February 22nd, 2008 by admin

 Most young children express interest in print at a very early age.  In fact, this is one of the many reading readiness skills that should be welcomed and nurtured.  Print Awareness is a group of skills that allow your child to make important discoveries about how words and letters work.  The core skills include understandings that words are made of letters and letters stand for sounds, that each printed word represents a spoken one, that we read from left to right and top to bottom, and that print is a consistent way to symbolize spoken words.

Parents, caregivers, and teachers want to build and nurture these skills because they form part of the foundation for developing literacy.  Any time children show interest in printed symbols is cause for celebration.  It’s a teaching opportunity that cannot be ignored.

Many children are naturally interested in environmental print.  They quickly learn to attach meaning to symbols they see on a regular basis, such as associating the symbol for a favorite restaurant with pleasant family outings and kids’ meal toys.  Stylized printing of names helps them recognize favorite stores long before they can truly read.  As teachers and parents, we can channel this interest to nurture vital skills.  Point out the sound that the giant first letter of the store’s name is making.  Talk about other words that begin with the same sound.  Have your child point out the last letter of the word or identify other letters he or she recognizes. 

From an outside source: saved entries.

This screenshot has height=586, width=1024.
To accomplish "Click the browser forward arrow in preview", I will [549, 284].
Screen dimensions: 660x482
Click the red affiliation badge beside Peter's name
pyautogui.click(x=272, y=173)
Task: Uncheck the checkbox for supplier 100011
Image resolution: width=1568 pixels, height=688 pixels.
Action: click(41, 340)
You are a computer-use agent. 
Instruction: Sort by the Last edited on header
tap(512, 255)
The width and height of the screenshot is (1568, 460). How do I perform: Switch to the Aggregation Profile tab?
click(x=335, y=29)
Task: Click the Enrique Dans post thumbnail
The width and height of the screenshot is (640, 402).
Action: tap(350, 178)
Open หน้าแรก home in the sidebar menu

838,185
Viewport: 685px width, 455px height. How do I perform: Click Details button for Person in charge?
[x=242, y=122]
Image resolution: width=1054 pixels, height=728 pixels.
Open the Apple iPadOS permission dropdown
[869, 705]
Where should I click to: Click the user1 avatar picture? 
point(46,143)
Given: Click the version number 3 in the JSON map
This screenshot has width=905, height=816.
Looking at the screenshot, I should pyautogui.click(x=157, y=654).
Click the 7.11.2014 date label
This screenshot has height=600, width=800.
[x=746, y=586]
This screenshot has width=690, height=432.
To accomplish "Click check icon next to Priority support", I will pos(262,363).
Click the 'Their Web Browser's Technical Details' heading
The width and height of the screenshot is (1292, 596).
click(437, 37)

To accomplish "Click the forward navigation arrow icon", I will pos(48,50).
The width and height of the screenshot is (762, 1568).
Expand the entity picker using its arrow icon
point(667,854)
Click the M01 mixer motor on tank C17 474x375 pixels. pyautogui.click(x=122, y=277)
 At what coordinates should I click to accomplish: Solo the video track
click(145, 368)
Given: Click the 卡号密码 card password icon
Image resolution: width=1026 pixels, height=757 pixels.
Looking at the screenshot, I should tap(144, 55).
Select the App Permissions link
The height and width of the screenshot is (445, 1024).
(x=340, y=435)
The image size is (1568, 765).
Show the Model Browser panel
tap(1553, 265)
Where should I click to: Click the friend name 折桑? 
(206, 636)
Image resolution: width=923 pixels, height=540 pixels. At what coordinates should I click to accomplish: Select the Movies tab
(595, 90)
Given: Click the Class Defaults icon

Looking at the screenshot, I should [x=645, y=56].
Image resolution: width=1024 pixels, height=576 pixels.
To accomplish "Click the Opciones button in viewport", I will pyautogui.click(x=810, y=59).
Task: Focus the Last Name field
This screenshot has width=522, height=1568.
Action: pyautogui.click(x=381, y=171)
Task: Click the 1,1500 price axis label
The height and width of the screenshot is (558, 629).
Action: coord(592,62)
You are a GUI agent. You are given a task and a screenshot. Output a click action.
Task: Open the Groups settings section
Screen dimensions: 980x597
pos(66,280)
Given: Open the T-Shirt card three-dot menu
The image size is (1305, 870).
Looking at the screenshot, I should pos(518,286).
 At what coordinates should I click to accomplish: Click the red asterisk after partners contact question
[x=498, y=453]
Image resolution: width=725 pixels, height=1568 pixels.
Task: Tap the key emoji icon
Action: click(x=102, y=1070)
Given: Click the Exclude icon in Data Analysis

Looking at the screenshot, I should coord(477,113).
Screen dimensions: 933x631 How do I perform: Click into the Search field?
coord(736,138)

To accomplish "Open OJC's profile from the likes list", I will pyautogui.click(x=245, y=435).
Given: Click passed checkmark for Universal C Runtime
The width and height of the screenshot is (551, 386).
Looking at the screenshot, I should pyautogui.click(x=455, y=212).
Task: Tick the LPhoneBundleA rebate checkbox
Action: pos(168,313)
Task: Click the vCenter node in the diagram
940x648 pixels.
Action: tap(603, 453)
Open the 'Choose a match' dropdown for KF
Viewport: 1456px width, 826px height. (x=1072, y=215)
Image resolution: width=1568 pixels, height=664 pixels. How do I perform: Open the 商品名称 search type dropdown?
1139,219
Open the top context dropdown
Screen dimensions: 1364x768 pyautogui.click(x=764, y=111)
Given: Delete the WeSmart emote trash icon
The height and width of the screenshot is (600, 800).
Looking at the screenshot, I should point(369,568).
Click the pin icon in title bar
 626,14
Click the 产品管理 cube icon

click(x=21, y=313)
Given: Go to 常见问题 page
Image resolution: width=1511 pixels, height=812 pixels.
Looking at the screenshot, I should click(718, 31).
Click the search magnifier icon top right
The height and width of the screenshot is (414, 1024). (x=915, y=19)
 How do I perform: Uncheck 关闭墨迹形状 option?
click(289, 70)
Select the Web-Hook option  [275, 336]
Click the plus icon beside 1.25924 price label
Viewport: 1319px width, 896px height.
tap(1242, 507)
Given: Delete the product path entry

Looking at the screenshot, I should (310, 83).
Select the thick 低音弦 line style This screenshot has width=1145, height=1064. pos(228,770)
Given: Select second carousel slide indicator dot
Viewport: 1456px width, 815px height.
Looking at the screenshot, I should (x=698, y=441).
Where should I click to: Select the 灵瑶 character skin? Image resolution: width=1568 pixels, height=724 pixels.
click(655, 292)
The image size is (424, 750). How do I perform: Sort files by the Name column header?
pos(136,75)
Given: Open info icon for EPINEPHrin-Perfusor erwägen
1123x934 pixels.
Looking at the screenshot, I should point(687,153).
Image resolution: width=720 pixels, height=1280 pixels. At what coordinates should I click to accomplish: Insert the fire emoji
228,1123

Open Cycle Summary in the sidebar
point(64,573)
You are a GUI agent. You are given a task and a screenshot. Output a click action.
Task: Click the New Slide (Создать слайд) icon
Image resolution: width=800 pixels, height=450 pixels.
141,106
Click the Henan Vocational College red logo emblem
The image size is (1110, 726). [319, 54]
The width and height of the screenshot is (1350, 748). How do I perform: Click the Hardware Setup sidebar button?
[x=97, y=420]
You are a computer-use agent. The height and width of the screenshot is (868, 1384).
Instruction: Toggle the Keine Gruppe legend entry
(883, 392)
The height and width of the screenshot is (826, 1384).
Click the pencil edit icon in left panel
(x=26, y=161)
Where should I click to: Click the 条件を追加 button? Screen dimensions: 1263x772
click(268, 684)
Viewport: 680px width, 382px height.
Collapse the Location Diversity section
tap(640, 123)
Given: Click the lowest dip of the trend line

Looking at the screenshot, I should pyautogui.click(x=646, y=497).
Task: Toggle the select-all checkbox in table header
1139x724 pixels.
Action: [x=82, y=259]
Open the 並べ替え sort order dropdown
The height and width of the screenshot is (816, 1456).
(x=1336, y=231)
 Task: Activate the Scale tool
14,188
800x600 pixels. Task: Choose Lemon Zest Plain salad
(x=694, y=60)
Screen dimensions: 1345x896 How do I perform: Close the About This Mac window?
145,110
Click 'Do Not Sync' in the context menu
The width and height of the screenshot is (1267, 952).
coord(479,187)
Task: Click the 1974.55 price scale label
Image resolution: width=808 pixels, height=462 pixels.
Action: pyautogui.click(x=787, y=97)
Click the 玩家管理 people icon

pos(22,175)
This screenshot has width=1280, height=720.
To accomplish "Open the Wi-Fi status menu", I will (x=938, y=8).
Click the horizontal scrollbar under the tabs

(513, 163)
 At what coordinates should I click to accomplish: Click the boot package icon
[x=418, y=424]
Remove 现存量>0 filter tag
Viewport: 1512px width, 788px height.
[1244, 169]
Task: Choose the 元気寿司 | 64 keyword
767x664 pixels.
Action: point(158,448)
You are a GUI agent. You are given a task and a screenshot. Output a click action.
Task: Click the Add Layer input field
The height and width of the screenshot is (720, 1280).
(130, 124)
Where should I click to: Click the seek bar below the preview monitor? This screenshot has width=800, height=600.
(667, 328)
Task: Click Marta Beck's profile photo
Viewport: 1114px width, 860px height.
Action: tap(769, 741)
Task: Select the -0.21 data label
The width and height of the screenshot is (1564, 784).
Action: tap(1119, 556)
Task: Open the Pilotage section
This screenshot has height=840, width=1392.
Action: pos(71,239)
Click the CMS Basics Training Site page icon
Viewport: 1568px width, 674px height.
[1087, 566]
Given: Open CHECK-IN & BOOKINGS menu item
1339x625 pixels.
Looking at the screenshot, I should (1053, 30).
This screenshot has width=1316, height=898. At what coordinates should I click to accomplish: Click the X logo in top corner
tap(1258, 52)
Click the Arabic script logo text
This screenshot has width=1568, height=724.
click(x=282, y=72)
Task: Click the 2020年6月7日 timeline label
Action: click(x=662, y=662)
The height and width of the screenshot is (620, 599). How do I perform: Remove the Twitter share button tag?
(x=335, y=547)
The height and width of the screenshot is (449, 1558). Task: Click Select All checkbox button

Another way to use environmental print is to find words and letters around the house or room.  Encourage the children to speculate about what message the words might contain.  Labels on clothing may have laundry instructions and words on switches may tell what they do.  You can also orchestrate rainy day fun by sending young prereaders on a scavenger hunt.  Choose one letter to find as many places as you can, try finding letters in a name, or look for all the letters of the alphabet. 

You can build other print awareness skills when you read together.  Point to the words as you read to help your child make the one-to-one connection between printed and spoken words.  Don’t undermine this skill by skipping or changing words as you read, either!  When you read and point, you also demonstrate the left-to-right and top-to-bottom progression of print.  Go for a treasure hunt on a page to find words that match or those that start with the same letter.  Be on the lookout for rhyming word families (they end with identical letter groups.  An example would be words like sat, fat and rat.

Take advantage of every teachable moment.  Each idea about words and print that you can convey to your child is one more tool that will make reading easier.  Your child can learn many, many things about written language long before formal reading instruction begins, and in fact, will have an easier time learning to read if these readiness skills are mastered well before school.